Although the concept of a rhythmic scale corresponding to the chromatic scale of pitches occurs in Messiaen's work as early as 1944, in the Vingt regards sur l'enfant-Jésus (a work Messiaen quotes in the fourth movement), the arrangement of such durations into a fixed series occurs for the first time in the opening episode of the movement "Turangalîla 2" in this work, and is an important historical step toward the concept of integral serialism.

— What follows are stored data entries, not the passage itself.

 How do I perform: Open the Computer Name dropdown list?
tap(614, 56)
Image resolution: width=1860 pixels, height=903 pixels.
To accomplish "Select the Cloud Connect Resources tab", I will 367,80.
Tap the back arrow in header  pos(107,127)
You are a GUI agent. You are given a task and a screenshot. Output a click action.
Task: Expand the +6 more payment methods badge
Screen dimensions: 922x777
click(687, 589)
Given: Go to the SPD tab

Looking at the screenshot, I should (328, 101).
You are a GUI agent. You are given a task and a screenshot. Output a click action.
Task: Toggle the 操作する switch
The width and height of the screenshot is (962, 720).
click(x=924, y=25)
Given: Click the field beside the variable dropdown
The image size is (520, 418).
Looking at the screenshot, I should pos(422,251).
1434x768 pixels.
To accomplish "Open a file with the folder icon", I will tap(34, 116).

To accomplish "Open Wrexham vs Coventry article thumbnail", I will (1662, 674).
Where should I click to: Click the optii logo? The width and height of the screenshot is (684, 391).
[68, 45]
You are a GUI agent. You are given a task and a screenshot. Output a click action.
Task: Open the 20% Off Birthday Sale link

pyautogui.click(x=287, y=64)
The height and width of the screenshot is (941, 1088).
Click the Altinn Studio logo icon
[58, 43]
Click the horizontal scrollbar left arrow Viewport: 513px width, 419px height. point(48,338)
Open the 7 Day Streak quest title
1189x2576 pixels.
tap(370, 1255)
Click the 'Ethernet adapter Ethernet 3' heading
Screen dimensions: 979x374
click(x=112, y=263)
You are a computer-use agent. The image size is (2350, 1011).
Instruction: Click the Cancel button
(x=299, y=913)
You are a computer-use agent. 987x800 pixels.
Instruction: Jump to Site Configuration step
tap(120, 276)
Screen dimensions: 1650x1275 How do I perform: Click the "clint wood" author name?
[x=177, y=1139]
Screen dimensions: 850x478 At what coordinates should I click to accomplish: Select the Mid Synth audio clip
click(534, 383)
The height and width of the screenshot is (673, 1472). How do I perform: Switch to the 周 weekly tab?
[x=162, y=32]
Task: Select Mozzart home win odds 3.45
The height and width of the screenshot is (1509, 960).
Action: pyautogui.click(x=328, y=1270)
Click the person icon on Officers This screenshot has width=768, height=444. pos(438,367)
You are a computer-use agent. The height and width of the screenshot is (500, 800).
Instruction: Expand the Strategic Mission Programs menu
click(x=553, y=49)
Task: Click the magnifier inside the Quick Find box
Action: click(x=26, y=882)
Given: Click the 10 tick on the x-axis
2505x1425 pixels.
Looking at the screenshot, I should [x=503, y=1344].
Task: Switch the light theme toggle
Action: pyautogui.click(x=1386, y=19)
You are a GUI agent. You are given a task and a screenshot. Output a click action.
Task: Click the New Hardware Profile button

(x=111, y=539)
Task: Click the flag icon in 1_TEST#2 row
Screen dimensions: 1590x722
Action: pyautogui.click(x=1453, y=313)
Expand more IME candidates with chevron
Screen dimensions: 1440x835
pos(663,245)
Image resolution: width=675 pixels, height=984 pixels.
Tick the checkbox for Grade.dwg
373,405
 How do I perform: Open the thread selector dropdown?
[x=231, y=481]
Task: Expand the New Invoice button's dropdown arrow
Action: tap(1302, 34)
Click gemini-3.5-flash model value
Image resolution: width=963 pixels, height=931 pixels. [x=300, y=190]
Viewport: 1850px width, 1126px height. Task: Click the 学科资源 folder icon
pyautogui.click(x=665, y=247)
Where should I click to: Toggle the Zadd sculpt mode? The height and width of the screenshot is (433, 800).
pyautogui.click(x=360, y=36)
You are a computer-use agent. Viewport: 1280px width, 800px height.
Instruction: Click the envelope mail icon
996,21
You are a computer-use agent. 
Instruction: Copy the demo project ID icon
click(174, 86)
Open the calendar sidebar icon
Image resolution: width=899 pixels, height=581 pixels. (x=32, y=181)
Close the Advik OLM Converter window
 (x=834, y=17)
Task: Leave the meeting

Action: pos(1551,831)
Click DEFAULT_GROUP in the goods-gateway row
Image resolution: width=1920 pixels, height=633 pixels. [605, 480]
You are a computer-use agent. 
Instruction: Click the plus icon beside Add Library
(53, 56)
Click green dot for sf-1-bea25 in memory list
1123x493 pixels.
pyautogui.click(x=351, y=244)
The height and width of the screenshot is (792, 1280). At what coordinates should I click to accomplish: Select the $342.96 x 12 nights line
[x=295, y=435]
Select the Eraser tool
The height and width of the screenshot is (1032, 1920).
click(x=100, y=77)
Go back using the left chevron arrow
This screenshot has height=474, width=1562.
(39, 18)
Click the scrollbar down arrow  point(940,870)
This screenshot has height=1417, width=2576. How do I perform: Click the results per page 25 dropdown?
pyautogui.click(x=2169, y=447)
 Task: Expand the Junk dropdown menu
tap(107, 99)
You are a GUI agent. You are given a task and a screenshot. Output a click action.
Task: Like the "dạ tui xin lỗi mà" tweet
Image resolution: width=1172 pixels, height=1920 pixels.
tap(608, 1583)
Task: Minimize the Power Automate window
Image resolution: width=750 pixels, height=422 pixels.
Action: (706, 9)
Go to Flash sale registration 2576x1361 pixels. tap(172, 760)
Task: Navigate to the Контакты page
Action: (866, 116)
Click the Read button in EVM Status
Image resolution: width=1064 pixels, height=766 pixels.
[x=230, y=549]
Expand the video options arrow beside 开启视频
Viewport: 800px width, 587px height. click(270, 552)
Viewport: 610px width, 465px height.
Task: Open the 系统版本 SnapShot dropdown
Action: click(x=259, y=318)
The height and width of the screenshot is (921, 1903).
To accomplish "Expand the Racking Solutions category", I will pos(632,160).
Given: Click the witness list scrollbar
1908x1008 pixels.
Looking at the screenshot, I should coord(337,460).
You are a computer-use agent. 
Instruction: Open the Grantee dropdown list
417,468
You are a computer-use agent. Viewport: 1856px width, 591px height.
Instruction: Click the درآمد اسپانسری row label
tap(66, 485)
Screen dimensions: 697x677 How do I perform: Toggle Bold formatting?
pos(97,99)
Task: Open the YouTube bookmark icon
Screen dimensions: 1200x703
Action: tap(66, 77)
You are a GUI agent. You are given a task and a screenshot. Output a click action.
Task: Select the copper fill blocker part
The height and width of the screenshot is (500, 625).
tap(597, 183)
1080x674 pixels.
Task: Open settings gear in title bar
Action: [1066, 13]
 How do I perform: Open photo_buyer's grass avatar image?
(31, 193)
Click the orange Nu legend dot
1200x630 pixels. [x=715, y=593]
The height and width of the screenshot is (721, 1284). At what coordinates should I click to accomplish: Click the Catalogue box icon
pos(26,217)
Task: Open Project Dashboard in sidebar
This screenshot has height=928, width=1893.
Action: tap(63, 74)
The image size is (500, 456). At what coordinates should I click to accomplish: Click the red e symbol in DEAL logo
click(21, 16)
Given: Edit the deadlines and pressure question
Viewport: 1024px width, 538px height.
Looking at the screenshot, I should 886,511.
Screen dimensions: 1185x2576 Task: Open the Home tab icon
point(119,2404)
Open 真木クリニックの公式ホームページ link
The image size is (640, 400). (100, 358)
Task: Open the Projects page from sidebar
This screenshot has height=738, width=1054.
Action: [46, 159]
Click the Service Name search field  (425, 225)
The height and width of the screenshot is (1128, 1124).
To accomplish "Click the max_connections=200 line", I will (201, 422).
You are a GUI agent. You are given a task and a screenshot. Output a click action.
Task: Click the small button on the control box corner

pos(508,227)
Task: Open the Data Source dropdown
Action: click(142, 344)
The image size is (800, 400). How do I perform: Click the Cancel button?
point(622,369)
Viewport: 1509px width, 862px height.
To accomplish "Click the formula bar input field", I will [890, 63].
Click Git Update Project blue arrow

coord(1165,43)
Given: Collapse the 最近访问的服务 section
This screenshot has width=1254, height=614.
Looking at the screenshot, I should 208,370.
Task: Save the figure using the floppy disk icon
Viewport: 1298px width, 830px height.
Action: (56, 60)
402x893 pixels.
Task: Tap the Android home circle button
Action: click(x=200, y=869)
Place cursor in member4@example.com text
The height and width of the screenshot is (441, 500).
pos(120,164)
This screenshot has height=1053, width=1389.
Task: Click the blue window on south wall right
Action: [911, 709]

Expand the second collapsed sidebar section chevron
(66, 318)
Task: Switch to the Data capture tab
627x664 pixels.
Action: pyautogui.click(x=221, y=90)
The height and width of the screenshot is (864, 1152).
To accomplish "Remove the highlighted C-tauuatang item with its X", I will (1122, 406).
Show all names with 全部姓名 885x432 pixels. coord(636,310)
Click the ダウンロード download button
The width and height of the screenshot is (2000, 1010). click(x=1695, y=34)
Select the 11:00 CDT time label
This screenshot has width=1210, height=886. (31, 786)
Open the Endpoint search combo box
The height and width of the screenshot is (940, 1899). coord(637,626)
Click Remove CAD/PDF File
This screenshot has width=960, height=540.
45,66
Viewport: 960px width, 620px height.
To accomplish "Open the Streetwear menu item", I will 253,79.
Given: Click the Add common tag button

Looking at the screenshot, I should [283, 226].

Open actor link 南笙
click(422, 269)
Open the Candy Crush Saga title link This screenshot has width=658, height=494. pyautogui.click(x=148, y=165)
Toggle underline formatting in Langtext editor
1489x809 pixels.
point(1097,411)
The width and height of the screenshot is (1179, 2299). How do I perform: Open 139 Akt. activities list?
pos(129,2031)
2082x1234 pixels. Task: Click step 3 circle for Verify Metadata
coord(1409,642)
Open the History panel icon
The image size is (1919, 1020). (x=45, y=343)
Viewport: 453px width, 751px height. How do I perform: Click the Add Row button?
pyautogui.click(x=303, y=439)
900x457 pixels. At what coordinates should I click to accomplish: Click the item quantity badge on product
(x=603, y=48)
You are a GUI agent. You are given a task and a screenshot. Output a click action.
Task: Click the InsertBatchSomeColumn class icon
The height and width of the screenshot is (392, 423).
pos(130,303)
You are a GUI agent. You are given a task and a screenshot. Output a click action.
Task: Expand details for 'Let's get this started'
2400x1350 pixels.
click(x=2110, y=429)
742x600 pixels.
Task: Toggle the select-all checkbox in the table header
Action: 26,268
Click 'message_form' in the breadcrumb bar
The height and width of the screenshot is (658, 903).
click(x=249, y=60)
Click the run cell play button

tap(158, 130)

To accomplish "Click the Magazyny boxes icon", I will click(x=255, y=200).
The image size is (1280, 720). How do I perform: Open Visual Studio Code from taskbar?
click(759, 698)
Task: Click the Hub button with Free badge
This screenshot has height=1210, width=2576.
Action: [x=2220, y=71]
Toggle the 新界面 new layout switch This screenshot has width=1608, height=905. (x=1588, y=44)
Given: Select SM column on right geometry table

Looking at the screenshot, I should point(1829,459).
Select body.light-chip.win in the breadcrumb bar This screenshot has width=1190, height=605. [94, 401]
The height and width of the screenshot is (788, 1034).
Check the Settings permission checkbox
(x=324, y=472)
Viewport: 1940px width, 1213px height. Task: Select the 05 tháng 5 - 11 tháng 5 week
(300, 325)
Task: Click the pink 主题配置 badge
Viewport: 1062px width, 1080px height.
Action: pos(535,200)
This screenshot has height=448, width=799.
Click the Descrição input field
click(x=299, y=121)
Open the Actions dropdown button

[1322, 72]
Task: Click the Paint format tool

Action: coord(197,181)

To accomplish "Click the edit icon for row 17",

The title of the work, and those of its movements, were a late addition to the project, chosen after Messiaen made a list of the work's movements. He described the name in his letters from 1947 to 1948. He derived the title from two Sanskrit words,  () and  (), which he explained thus:
"Lîla" literally means play – but play in the sense of the divine action upon the cosmos, the play of creation, destruction, reconstruction, the play of life and death. "Lila" is also love. "Turanga": this is the time that runs, like a galloping horse; this is time that flows, like sand in an hourglass. "Turanga" is movement and rhythm. "Turangalîla" therefore means all at once love song, hymn to joy, time, movement, rhythm, life and death.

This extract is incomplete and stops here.